Strain-Induced Enhancement of Spin Pumping in Pt/YIG Bilayers

Enhancing spin-to-charge (S$\rightarrow$C) conversion efficiency remains a key challenge in spintronic materials research. In this work we investigate the effect of substrate-induced strains onto the S$\rightarrow$C efficiency. On one hand, we analyze strains-induced magnetic anisotropies in yttrium iron garnet (Y$_3$Fe$_5$O$_{12}$, YIG) by comparing the magnetic and structural properties of YIG films grown on Gd$_3$Ga$_5$O$_{12}$ (GGG) and (CaGd)$_3$(MgZrGa)$_5$O$_{12}$ (SGGG) substrates.

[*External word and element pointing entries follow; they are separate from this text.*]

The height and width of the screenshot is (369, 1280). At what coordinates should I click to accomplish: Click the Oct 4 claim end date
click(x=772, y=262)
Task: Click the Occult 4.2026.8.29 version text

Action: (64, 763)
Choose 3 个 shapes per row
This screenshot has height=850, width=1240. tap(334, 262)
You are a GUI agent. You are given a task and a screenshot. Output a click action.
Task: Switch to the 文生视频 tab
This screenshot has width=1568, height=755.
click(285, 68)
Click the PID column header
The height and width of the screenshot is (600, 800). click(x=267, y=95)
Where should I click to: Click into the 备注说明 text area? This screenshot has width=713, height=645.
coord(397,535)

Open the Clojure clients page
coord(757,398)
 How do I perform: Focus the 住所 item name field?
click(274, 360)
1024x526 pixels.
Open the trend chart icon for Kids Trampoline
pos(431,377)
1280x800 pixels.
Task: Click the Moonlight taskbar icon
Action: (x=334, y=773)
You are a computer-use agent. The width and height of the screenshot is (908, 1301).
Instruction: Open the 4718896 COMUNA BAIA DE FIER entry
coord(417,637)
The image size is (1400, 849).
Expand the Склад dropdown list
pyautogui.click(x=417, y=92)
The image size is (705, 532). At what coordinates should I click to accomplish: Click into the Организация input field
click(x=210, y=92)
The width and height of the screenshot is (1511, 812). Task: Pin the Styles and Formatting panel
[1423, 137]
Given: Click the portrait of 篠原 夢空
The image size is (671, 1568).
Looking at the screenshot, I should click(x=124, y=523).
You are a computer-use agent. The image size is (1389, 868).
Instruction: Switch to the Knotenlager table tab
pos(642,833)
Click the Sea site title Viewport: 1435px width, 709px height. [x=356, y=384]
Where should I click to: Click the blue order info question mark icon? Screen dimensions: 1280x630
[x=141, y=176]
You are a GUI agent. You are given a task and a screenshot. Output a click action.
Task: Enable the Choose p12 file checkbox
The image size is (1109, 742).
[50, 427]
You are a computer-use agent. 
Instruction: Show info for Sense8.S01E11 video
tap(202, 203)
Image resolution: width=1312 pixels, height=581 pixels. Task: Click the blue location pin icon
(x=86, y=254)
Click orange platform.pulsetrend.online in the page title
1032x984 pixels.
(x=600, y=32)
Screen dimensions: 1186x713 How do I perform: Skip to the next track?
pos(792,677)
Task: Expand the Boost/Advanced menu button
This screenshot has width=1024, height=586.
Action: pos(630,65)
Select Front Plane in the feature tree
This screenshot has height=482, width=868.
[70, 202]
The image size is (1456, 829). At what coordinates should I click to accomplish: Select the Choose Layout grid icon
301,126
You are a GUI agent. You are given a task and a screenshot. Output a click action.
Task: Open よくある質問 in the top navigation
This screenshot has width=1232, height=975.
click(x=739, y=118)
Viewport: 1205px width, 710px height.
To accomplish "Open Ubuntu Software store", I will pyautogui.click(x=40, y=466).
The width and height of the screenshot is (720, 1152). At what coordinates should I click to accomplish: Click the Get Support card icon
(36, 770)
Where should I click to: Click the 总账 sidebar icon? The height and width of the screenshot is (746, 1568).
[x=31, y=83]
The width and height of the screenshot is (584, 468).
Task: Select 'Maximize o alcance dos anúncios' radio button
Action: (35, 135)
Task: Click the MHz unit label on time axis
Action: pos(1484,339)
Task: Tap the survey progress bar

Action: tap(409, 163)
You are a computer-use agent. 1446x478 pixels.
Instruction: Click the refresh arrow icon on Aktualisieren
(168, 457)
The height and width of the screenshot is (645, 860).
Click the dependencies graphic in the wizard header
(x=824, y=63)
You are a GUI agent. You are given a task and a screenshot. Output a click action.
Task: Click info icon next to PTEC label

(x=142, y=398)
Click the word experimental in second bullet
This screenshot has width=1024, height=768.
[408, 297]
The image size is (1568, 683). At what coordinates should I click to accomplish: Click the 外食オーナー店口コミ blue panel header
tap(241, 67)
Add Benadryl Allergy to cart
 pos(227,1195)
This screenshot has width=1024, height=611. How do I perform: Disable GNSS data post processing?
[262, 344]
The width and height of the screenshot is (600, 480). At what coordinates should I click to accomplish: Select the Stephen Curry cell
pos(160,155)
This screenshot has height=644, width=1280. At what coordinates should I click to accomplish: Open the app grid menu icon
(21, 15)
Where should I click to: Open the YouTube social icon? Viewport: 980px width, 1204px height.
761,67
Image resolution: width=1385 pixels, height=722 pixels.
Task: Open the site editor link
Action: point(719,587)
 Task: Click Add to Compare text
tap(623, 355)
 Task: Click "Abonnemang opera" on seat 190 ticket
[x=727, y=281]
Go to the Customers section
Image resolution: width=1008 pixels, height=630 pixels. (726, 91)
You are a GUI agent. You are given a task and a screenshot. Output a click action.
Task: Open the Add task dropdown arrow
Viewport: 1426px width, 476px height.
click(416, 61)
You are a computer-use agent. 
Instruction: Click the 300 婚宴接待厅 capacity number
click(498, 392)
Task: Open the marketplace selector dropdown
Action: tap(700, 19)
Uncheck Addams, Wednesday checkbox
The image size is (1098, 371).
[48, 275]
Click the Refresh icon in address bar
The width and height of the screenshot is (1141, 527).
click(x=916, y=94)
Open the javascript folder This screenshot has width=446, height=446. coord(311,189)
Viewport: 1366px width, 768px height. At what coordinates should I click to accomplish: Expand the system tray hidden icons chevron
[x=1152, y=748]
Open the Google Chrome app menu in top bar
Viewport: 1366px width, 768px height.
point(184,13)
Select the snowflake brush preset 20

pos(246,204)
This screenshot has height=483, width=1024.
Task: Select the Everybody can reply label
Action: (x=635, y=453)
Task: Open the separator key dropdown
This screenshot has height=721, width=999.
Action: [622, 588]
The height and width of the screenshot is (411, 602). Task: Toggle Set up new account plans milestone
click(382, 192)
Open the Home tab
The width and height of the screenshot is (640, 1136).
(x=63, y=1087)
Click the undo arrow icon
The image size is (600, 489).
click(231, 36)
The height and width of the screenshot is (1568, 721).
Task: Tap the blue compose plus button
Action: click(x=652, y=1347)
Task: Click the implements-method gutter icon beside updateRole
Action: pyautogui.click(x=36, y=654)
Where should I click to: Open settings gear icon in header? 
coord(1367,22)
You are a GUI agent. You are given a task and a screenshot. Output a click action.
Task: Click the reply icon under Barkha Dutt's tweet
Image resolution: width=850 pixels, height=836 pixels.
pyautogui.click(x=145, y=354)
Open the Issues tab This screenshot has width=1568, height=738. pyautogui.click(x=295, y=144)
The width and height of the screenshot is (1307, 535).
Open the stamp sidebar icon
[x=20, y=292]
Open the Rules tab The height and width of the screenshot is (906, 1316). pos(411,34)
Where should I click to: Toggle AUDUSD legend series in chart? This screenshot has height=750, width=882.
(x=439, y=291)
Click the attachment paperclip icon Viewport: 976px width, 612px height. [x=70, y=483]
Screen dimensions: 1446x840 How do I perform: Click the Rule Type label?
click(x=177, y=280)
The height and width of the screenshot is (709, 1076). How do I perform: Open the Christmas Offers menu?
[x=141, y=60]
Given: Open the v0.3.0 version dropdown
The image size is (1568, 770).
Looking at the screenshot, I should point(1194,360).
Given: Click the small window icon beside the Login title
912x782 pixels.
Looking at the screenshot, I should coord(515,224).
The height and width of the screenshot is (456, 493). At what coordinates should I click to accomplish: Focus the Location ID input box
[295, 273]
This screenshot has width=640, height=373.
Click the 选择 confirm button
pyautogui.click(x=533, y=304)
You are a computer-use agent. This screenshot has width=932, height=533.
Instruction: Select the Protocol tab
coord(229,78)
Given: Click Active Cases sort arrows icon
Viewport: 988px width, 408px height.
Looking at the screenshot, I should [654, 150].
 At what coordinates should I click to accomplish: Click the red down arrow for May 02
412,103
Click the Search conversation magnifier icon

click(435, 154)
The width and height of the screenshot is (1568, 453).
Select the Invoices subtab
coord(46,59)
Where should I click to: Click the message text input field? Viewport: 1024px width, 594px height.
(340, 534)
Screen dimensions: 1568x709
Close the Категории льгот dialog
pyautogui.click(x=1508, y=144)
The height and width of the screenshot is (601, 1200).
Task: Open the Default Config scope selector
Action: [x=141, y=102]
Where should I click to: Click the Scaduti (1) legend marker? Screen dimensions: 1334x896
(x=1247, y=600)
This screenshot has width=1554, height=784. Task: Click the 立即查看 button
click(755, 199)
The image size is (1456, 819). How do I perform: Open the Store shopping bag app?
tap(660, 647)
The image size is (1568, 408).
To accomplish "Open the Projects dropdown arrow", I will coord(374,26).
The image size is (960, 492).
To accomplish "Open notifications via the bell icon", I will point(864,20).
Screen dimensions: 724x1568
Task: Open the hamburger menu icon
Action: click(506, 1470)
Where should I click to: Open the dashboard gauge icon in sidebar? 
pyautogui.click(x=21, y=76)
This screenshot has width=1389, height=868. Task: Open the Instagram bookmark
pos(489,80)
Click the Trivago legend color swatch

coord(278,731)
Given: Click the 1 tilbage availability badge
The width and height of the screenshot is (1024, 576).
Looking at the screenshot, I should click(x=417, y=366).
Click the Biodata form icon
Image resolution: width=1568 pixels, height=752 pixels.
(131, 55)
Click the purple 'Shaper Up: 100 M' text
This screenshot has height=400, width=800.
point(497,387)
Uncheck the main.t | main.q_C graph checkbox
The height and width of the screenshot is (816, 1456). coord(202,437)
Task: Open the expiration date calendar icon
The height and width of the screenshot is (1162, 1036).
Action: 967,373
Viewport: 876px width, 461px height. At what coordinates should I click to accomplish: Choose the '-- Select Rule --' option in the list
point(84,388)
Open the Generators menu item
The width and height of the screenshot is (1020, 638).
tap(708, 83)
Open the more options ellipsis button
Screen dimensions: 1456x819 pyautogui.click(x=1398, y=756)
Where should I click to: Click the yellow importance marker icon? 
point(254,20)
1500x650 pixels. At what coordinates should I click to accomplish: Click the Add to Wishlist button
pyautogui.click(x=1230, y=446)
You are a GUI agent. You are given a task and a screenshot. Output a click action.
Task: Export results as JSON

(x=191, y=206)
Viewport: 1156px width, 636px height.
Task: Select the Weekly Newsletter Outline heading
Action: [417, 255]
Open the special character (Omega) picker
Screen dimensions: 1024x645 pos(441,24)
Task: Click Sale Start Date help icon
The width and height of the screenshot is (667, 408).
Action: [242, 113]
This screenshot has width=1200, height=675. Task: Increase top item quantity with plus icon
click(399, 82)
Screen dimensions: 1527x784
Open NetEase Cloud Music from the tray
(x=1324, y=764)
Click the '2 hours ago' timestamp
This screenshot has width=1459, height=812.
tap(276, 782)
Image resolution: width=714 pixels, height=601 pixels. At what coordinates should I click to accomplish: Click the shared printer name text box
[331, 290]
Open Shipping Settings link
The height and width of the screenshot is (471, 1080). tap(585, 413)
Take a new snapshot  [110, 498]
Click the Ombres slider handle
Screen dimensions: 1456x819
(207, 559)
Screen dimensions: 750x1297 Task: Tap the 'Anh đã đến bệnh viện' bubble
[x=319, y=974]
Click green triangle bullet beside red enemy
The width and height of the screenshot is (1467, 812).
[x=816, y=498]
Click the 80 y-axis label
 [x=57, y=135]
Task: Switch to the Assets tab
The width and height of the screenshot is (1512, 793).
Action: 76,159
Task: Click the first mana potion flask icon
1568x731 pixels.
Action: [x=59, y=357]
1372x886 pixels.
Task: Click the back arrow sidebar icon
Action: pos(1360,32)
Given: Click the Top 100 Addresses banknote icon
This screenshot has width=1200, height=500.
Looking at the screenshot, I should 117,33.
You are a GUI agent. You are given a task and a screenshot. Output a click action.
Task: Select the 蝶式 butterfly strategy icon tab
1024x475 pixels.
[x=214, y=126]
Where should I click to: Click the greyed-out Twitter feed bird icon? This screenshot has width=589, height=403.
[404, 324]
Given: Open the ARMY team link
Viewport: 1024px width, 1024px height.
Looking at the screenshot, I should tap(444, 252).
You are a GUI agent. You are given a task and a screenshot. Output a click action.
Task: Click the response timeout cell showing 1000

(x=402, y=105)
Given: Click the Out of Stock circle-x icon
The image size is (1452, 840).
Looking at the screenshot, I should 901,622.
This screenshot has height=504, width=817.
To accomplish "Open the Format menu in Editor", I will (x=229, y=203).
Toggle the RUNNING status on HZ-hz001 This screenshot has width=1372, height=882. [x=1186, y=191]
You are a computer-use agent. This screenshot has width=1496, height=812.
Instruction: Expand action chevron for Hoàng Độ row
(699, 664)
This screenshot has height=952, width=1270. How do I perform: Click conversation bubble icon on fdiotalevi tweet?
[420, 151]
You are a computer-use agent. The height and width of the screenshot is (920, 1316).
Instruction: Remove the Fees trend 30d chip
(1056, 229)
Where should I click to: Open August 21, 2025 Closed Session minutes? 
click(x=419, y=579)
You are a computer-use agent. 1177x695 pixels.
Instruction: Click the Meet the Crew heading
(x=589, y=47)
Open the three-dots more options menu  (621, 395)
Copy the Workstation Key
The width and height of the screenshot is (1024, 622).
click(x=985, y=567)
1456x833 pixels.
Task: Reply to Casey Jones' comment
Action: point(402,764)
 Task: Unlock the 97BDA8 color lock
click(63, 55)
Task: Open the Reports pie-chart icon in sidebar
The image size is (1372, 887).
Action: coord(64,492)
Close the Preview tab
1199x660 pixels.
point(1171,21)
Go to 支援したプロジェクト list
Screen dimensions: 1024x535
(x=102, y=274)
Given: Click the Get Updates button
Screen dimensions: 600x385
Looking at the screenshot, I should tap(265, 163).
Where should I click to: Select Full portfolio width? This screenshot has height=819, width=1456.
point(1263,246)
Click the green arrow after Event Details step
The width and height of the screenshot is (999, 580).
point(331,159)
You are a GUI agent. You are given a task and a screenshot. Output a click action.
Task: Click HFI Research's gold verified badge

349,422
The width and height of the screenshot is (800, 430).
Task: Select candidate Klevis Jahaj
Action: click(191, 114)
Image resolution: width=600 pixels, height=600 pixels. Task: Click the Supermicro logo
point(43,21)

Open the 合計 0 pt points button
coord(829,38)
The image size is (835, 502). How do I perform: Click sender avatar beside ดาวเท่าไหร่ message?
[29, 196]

Differences in lattice mismatch - YIG//GGG ($\eta = -0.06 \%$) and YIG//SGGG ($\eta = -0.83 \%$) - lead to out-of-plane tensile strains in the first case and unexpected compressive strain in the latter. On the other hand, we study the spin injection efficiency on Pt/YIG bilayers evaluated by the Inverse Spin Hall Effect (ISHE). We find that the resulting perpendicular magnetic anisotropy in YIG//SGGG, while not dominant over shape anisotropy, correlates with enhanced ISHE signals as observed in Spin Pumping Ferromagnetic Resonance (SP-FMR) and Spin Seebeck effect (SSE) experiments. Strain engineering proves effective in enhancing spin-to-charge conversion, providing insight into the design of efficient spintronic devices.